Material provided:
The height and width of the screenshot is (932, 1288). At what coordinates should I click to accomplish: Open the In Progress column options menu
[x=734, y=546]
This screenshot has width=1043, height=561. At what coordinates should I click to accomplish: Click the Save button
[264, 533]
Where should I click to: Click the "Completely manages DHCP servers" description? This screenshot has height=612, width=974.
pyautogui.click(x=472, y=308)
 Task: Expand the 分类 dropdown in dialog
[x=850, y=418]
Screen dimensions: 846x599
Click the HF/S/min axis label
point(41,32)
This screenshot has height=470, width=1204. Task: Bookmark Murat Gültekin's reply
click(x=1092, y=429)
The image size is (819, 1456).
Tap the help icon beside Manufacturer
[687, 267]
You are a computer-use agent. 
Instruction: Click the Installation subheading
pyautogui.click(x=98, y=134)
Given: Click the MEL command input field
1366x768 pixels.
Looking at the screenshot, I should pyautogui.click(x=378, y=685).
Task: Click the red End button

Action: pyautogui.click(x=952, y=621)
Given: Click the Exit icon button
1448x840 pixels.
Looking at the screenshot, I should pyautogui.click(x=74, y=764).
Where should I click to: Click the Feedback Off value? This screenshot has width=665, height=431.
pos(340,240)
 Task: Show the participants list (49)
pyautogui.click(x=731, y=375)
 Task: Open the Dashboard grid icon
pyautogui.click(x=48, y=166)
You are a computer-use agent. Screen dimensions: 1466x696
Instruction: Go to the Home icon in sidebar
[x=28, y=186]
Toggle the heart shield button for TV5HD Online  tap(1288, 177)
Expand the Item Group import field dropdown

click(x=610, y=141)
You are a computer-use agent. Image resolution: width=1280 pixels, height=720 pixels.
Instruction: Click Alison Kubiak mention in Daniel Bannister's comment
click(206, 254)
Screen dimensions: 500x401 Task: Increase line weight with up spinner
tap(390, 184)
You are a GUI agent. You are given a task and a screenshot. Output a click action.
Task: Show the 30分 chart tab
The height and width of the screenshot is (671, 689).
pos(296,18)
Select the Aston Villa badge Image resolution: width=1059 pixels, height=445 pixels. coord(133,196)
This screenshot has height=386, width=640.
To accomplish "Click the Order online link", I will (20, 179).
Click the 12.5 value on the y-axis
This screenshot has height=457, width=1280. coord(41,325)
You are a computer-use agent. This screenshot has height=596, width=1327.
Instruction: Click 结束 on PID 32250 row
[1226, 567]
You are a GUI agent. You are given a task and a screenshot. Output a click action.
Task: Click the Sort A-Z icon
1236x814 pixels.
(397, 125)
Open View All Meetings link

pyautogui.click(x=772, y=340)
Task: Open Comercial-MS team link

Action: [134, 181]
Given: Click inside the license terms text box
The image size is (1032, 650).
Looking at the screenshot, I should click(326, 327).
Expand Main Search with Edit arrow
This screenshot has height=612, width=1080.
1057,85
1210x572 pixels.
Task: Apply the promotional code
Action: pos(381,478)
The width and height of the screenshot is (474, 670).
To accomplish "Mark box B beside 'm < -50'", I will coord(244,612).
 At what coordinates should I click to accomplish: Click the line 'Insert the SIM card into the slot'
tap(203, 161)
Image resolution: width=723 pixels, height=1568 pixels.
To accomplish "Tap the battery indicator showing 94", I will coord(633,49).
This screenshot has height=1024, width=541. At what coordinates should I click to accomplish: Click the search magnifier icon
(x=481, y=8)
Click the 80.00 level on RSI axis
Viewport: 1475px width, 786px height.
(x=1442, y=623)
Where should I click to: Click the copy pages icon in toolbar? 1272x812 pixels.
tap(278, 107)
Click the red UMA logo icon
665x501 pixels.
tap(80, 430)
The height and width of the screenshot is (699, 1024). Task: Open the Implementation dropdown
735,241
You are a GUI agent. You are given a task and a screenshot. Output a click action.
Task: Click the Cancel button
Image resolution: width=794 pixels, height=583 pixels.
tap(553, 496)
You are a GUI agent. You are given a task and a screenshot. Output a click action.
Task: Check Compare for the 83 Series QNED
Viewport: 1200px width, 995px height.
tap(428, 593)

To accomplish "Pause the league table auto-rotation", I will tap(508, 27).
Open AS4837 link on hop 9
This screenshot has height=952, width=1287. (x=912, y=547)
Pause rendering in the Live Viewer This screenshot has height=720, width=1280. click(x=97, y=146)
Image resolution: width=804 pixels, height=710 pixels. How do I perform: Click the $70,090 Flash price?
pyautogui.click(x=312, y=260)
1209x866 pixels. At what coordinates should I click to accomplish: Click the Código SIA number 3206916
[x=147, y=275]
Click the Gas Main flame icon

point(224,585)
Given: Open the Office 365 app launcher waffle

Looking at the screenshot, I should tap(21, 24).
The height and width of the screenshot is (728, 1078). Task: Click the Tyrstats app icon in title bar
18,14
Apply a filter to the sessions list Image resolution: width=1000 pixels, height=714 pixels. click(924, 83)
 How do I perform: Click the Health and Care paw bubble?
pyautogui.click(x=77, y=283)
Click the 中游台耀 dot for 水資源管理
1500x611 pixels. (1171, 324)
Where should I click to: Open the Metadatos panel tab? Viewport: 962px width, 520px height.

To do: The data must be given again in full, exactly as written.

Solution to the exercise:
The height and width of the screenshot is (932, 1288). At what coordinates should I click to accomplish: Open the In Progress column options menu
[x=734, y=546]
This screenshot has width=1043, height=561. At what coordinates should I click to accomplish: Click the Save button
[264, 533]
Where should I click to: Click the "Completely manages DHCP servers" description? This screenshot has height=612, width=974.
pyautogui.click(x=472, y=308)
 Task: Expand the 分类 dropdown in dialog
[x=850, y=418]
Screen dimensions: 846x599
Click the HF/S/min axis label
point(41,32)
This screenshot has height=470, width=1204. Task: Bookmark Murat Gültekin's reply
click(x=1092, y=429)
The image size is (819, 1456).
Tap the help icon beside Manufacturer
[687, 267]
You are a computer-use agent. 
Instruction: Click the Installation subheading
pyautogui.click(x=98, y=134)
Given: Click the MEL command input field
1366x768 pixels.
Looking at the screenshot, I should pyautogui.click(x=378, y=685).
Task: Click the red End button

Action: pyautogui.click(x=952, y=621)
Given: Click the Exit icon button
1448x840 pixels.
Looking at the screenshot, I should pyautogui.click(x=74, y=764).
Where should I click to: Click the Feedback Off value? This screenshot has width=665, height=431.
pos(340,240)
 Task: Show the participants list (49)
pyautogui.click(x=731, y=375)
 Task: Open the Dashboard grid icon
pyautogui.click(x=48, y=166)
You are a computer-use agent. Screen dimensions: 1466x696
Instruction: Go to the Home icon in sidebar
[x=28, y=186]
Toggle the heart shield button for TV5HD Online  tap(1288, 177)
Expand the Item Group import field dropdown

click(x=610, y=141)
You are a computer-use agent. Image resolution: width=1280 pixels, height=720 pixels.
Instruction: Click Alison Kubiak mention in Daniel Bannister's comment
click(206, 254)
Screen dimensions: 500x401 Task: Increase line weight with up spinner
tap(390, 184)
You are a GUI agent. You are given a task and a screenshot. Output a click action.
Task: Show the 30分 chart tab
The height and width of the screenshot is (671, 689).
pos(296,18)
Select the Aston Villa badge Image resolution: width=1059 pixels, height=445 pixels. coord(133,196)
This screenshot has height=386, width=640.
To accomplish "Click the Order online link", I will (20, 179).
Click the 12.5 value on the y-axis
This screenshot has height=457, width=1280. coord(41,325)
You are a computer-use agent. This screenshot has height=596, width=1327.
Instruction: Click 结束 on PID 32250 row
[1226, 567]
You are a GUI agent. You are given a task and a screenshot. Output a click action.
Task: Click the Sort A-Z icon
1236x814 pixels.
(397, 125)
Open View All Meetings link

pyautogui.click(x=772, y=340)
Task: Open Comercial-MS team link

Action: [134, 181]
Given: Click inside the license terms text box
The image size is (1032, 650).
Looking at the screenshot, I should click(326, 327).
Expand Main Search with Edit arrow
This screenshot has height=612, width=1080.
1057,85
1210x572 pixels.
Task: Apply the promotional code
Action: pos(381,478)
The width and height of the screenshot is (474, 670).
To accomplish "Mark box B beside 'm < -50'", I will coord(244,612).
 At what coordinates should I click to accomplish: Click the line 'Insert the SIM card into the slot'
tap(203, 161)
Image resolution: width=723 pixels, height=1568 pixels.
To accomplish "Tap the battery indicator showing 94", I will coord(633,49).
This screenshot has height=1024, width=541. At what coordinates should I click to accomplish: Click the search magnifier icon
(x=481, y=8)
Click the 80.00 level on RSI axis
Viewport: 1475px width, 786px height.
(x=1442, y=623)
Where should I click to: Click the copy pages icon in toolbar? 1272x812 pixels.
tap(278, 107)
Click the red UMA logo icon
665x501 pixels.
tap(80, 430)
The height and width of the screenshot is (699, 1024). Task: Open the Implementation dropdown
735,241
You are a GUI agent. You are given a task and a screenshot. Output a click action.
Task: Click the Cancel button
Image resolution: width=794 pixels, height=583 pixels.
tap(553, 496)
You are a GUI agent. You are given a task and a screenshot. Output a click action.
Task: Check Compare for the 83 Series QNED
Viewport: 1200px width, 995px height.
tap(428, 593)

To accomplish "Pause the league table auto-rotation", I will tap(508, 27).
Open AS4837 link on hop 9
This screenshot has height=952, width=1287. (x=912, y=547)
Pause rendering in the Live Viewer This screenshot has height=720, width=1280. click(x=97, y=146)
Image resolution: width=804 pixels, height=710 pixels. How do I perform: Click the $70,090 Flash price?
pyautogui.click(x=312, y=260)
1209x866 pixels. At what coordinates should I click to accomplish: Click the Código SIA number 3206916
[x=147, y=275]
Click the Gas Main flame icon

point(224,585)
Given: Open the Office 365 app launcher waffle

Looking at the screenshot, I should tap(21, 24).
The height and width of the screenshot is (728, 1078). Task: Click the Tyrstats app icon in title bar
18,14
Apply a filter to the sessions list Image resolution: width=1000 pixels, height=714 pixels. click(924, 83)
 How do I perform: Click the Health and Care paw bubble?
pyautogui.click(x=77, y=283)
Click the 中游台耀 dot for 水資源管理
1500x611 pixels. (1171, 324)
Where should I click to: Open the Metadatos panel tab? Viewport: 962px width, 520px height.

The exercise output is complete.